Vitor Barreto Moreira convive com um traço marcante do empreendedorismo no Brasil, a negociação raramente é apenas sobre preço, ela envolve confiança, leitura de contexto e capacidade de sustentar acordos em ambientes instáveis. Em mercados com mudanças rápidas, relações comerciais bem cuidadas funcionam como um amortecedor: protegem a execução, preservam reputação e diminuem o custo emocional de resolver problemas recorrentes.
O que muda na negociação quando o cenário é incerto
Antes de tudo, vale reconhecer que a incerteza aumenta a sensibilidade a sinais pequenos, um atraso não explicado, um prazo vago, um retorno que some por dias. Nesse sentido, a negociação ganha qualidade quando os limites ficam explícitos desde cedo, sem teatralização. Vitor Barreto Moreira associa bons acordos a três elementos simples: critério claro, registro do combinado e espaço realista para revisão de rota, caso o contexto mude.
Todavia, clareza não é rigidez. Em princípio, parceiros tendem a confiar mais em quem explica o “como” do que em quem vende apenas a promessa final. Ou seja, compartilhar premissas, apontar riscos e propor alternativas concretas reduz a chance de retrabalho. Por analogia, a conversa deixa de ser um duelo e vira coordenação: cada parte sabe onde pode ceder, onde não pode, e qual caminho mantém o resultado viável.
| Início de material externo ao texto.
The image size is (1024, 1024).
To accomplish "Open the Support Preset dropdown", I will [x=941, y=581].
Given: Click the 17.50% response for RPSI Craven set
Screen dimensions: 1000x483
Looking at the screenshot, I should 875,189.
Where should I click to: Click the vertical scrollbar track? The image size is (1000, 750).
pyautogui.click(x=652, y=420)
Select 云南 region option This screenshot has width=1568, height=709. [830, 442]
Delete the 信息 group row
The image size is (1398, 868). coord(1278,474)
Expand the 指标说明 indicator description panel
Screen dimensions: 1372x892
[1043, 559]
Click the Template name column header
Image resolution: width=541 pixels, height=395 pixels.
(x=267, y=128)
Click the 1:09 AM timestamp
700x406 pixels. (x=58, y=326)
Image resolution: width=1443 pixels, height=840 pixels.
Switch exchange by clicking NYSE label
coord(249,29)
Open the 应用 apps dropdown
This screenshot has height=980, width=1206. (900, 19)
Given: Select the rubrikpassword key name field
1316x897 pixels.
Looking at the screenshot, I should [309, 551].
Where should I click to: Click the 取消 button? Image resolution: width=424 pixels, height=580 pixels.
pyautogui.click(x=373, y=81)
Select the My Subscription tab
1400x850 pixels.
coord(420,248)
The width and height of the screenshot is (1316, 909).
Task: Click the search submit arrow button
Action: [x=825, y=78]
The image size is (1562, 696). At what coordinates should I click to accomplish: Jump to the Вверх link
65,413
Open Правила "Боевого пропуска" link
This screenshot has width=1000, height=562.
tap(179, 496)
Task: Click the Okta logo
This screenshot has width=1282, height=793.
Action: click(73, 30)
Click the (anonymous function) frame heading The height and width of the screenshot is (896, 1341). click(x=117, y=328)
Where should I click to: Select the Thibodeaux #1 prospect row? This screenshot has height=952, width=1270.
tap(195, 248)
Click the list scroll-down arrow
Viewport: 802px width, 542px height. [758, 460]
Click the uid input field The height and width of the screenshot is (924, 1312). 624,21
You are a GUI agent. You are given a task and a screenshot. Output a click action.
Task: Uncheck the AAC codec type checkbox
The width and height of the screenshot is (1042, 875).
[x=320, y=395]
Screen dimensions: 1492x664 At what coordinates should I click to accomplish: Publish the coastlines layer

Rotina de comunicação que evita mal-entendidos
Em seguida, o relacionamento comercial fica mais estável quando há cadência, não excesso de mensagens. Um padrão funcional costuma incluir confirmação de recebimento, prazo de retorno e atualização breve se o prazo precisar mudar. Por consequência, o outro lado não precisa preencher o silêncio com suposições. Vitor Barreto Moreira destaca que, em gestão de empresas, previsibilidade quase sempre vale mais do que intensidade, porque protege decisões e reduz tensão desnecessária.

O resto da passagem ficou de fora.